La FDA, le gendarme du médicament aux Etats-Unis, a d’ailleurs rappelé qu’"aucun lien de cause à effet n’a été établi", même si elle recommande de prescrire "la dose la plus faible, pour la durée la plus courte possible". Mardi 23 septembre, l’Organisation mondiale de la santé (OMS) a de son côté confirmé que "les preuves [d’une association entre paracétamol et autisme] restent incohérentes".
Un consensus médical
Les affirmations de Donald Trump s'appuient néanmoins sur un débat existant parmi la communauté scientifique, et sur plusieurs études. En 2021, une centaine de chercheurs avaient publié une tribune dans Nature Reviews Endocrinology suggérant de limiter l’usage du paracétamol pendant la grossesse, par précaution. Mais les auteurs eux-mêmes soulignaient que des recherches supplémentaires étaient nécessaires pour établir un lien clair.

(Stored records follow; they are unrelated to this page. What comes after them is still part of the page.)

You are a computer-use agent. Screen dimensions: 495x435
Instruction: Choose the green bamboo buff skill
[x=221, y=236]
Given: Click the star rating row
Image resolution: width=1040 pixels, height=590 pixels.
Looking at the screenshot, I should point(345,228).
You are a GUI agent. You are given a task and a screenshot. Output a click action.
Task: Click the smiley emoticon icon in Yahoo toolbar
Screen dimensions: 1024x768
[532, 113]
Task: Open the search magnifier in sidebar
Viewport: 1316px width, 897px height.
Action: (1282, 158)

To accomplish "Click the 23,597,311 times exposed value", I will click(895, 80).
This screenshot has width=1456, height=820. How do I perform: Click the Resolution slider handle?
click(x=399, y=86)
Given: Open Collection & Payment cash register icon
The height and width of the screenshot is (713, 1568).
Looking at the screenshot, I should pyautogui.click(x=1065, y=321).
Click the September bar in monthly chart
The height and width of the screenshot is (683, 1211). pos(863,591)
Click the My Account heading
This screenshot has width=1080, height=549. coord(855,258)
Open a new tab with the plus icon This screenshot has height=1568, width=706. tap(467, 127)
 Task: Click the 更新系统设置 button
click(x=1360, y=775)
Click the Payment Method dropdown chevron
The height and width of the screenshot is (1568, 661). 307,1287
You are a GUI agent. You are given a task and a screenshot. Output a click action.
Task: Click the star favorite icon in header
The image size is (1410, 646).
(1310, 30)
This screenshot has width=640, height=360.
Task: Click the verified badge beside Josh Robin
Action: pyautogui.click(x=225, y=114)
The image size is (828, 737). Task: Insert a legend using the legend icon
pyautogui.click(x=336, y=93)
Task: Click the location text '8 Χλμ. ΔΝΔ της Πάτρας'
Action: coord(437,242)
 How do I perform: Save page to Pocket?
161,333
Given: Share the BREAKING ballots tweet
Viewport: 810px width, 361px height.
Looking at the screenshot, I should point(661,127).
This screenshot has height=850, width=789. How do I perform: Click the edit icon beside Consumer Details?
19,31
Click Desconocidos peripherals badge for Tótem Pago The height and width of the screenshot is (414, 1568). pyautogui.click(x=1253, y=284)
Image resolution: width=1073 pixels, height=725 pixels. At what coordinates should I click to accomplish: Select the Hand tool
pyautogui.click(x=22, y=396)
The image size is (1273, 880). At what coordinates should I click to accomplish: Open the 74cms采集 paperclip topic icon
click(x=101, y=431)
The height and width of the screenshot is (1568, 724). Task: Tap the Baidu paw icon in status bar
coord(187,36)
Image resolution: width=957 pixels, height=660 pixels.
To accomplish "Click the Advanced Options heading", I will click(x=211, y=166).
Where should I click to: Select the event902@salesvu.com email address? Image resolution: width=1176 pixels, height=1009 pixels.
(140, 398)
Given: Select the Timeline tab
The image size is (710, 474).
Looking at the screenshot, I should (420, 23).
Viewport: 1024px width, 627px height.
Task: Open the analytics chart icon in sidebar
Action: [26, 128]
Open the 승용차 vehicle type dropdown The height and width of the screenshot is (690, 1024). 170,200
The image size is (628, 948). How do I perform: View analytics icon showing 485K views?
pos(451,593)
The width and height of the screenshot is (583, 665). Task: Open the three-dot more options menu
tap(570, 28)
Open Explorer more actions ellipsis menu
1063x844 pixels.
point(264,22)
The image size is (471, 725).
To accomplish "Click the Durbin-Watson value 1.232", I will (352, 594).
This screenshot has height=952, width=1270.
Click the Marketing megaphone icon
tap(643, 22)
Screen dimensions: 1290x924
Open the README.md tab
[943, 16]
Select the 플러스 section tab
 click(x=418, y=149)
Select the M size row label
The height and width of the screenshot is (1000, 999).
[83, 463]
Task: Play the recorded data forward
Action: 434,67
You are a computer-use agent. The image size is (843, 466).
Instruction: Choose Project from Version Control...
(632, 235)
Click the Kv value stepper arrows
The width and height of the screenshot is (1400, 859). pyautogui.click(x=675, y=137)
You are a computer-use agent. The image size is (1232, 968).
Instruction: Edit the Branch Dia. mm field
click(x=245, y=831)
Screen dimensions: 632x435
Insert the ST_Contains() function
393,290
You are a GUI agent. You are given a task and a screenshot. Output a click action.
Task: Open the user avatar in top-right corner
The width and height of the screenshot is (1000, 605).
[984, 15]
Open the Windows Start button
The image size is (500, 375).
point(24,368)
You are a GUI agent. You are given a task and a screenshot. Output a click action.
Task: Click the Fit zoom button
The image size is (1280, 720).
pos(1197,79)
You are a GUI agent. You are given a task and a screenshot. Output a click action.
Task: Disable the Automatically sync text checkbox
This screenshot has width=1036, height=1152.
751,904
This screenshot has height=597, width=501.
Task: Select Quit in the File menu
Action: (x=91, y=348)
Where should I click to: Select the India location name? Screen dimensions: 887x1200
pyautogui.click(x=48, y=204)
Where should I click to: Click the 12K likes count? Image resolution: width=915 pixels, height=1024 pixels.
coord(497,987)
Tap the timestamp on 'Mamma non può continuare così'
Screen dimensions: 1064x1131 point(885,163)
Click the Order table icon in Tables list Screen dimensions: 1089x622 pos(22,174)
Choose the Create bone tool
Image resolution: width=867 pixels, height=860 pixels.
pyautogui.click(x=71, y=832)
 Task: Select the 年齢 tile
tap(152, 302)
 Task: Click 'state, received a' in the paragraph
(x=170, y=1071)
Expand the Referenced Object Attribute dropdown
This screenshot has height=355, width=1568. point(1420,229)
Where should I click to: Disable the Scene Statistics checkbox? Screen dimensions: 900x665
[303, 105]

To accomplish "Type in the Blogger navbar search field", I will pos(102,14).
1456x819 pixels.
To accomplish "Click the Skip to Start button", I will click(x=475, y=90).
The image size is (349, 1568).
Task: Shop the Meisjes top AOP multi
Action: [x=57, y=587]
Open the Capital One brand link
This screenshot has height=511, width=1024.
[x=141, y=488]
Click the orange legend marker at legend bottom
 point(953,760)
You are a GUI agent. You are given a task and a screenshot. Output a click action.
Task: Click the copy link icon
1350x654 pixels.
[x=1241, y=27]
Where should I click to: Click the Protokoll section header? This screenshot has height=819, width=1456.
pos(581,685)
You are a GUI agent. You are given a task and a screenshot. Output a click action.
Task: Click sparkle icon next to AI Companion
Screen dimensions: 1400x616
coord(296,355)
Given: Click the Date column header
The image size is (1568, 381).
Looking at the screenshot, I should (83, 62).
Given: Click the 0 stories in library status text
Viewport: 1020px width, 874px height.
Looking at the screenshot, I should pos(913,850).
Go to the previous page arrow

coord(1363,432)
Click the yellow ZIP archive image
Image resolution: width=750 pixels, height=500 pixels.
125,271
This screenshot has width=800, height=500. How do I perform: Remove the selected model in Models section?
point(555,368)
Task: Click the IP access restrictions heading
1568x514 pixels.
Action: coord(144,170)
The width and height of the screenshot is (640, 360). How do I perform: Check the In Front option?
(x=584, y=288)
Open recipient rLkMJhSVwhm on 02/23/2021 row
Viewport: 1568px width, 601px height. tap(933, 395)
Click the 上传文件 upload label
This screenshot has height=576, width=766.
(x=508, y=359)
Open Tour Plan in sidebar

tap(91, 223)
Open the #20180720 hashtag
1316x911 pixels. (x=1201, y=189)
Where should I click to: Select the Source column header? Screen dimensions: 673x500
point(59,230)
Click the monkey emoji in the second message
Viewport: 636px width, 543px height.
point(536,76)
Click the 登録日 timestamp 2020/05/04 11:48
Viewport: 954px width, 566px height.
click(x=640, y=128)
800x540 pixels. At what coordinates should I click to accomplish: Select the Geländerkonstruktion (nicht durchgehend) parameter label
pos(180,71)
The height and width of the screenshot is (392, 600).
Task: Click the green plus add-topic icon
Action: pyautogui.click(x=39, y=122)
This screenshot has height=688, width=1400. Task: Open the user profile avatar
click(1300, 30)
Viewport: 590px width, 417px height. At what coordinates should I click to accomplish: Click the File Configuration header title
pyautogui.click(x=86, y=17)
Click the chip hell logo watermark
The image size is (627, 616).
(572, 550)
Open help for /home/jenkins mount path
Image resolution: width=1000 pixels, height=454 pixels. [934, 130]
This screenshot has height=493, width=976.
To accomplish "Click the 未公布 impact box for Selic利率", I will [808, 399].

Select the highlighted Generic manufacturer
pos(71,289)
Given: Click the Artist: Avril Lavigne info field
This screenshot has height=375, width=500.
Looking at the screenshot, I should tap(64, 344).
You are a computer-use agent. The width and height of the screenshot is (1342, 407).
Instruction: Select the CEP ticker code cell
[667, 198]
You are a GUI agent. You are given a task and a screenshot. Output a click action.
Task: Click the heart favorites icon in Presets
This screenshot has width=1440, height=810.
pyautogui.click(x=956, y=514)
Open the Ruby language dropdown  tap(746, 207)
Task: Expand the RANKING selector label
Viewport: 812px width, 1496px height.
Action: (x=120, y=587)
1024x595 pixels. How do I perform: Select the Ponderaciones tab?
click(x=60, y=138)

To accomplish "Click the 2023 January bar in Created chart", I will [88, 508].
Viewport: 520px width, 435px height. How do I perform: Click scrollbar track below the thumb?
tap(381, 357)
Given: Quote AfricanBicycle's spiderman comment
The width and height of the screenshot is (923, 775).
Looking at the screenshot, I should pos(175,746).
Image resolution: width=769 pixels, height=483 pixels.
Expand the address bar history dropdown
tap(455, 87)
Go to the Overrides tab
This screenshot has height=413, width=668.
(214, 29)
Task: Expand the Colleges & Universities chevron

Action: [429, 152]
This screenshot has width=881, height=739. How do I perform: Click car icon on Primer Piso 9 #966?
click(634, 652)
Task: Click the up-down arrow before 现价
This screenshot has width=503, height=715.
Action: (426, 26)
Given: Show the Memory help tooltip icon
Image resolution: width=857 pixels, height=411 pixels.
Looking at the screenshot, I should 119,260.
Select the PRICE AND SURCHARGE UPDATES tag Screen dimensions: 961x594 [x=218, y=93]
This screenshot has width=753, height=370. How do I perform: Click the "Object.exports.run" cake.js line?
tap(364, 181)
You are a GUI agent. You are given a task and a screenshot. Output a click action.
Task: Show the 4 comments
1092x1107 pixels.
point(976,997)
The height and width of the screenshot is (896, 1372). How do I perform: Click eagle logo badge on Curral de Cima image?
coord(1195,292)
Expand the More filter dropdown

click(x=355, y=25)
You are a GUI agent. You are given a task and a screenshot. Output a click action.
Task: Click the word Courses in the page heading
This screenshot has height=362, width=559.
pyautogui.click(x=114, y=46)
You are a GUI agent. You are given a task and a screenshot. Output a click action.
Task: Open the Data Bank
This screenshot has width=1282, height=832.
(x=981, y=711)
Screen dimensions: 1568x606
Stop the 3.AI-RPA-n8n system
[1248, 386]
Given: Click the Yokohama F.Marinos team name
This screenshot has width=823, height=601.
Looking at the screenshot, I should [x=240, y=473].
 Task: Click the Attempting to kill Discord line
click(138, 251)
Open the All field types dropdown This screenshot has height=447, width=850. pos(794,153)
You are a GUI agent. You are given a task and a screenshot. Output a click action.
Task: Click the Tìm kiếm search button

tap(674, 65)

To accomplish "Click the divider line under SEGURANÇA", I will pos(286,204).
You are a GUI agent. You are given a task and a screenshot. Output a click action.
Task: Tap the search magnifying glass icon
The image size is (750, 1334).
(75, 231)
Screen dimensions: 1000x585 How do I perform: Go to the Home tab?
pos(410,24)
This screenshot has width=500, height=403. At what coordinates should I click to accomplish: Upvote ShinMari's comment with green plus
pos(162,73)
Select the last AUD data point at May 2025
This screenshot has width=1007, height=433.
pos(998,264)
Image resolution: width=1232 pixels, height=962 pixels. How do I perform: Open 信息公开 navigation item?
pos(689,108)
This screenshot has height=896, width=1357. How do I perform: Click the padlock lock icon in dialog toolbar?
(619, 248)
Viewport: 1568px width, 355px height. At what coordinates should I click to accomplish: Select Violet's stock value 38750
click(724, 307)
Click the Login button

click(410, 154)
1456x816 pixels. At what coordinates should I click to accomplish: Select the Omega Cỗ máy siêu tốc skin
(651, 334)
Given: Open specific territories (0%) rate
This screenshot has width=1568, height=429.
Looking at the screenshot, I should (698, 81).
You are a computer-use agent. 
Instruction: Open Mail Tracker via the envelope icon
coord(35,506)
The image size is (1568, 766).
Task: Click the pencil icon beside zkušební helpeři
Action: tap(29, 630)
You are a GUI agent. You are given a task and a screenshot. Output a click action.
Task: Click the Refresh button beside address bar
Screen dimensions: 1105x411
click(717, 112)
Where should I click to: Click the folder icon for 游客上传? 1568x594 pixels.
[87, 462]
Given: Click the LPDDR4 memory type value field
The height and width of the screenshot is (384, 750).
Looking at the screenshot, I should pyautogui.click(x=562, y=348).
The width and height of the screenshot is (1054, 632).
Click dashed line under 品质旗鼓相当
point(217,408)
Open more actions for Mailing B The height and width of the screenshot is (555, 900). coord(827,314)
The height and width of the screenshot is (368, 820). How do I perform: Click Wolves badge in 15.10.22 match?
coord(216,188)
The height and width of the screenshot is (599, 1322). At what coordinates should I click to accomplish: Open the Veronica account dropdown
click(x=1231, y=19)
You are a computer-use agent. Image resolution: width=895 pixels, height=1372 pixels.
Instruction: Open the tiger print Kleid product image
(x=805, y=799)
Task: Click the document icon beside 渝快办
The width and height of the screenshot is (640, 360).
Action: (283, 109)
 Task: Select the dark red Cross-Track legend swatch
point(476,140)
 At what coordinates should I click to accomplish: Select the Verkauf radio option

D’autres études, comme une analyse danoise de 2015 ou une méta-analyse de 2025 mentionnées par le HuffPost, ont entretenu le doute, mais sans apporter de preuves concluantes sur les mécanismes biologiques.
Les effets du médicament ou de la fièvre ?
"Si les scientifiques ne sont pas d'accord sur le sujet, c'est parce qu'ils n'emploient pas les mêmes méthodes, rappelle FranceInfo. Les questionnaires et les critères d'évaluation sont différents. Il est alors difficile de comparer leurs résultats. Et sur le fond, ces études à charge ne tiennent pas compte d'autres facteurs qui peuvent avoir un impact lourd sur le développement du bébé : les virus, la prématurité, les facteurs héréditaires, la prédisposition génétique… Tous ces facteurs sont susceptibles de causer des troubles du spectre autistique."
Par ailleurs, comme le rappelle à l’AFP David Mandell, psychiatre à l’université de Pennsylvanie, il reste difficile de distinguer les effets du médicament de ceux de la fièvre elle-même, sur le risque d’autisme. "On sait que la fièvre peut augmenter le risque de retard et de troubles du développement neurologique", souligne-t-il, appelant à la prudence dans l’interprétation des résultats.
Finalement, les autorités de santé, de l’Agence européenne du médicament à la FDA, maintiennent la même position : le paracétamol demeure l’antidouleur le plus sûr pour les femmes enceintes, à utiliser à faible dose et pour la durée la plus courte possible. Les risques liés au surdosage, notamment pour le foie, sont avérés, mais l’hypothèse d’un lien avec l’autisme n’est pas confirmée.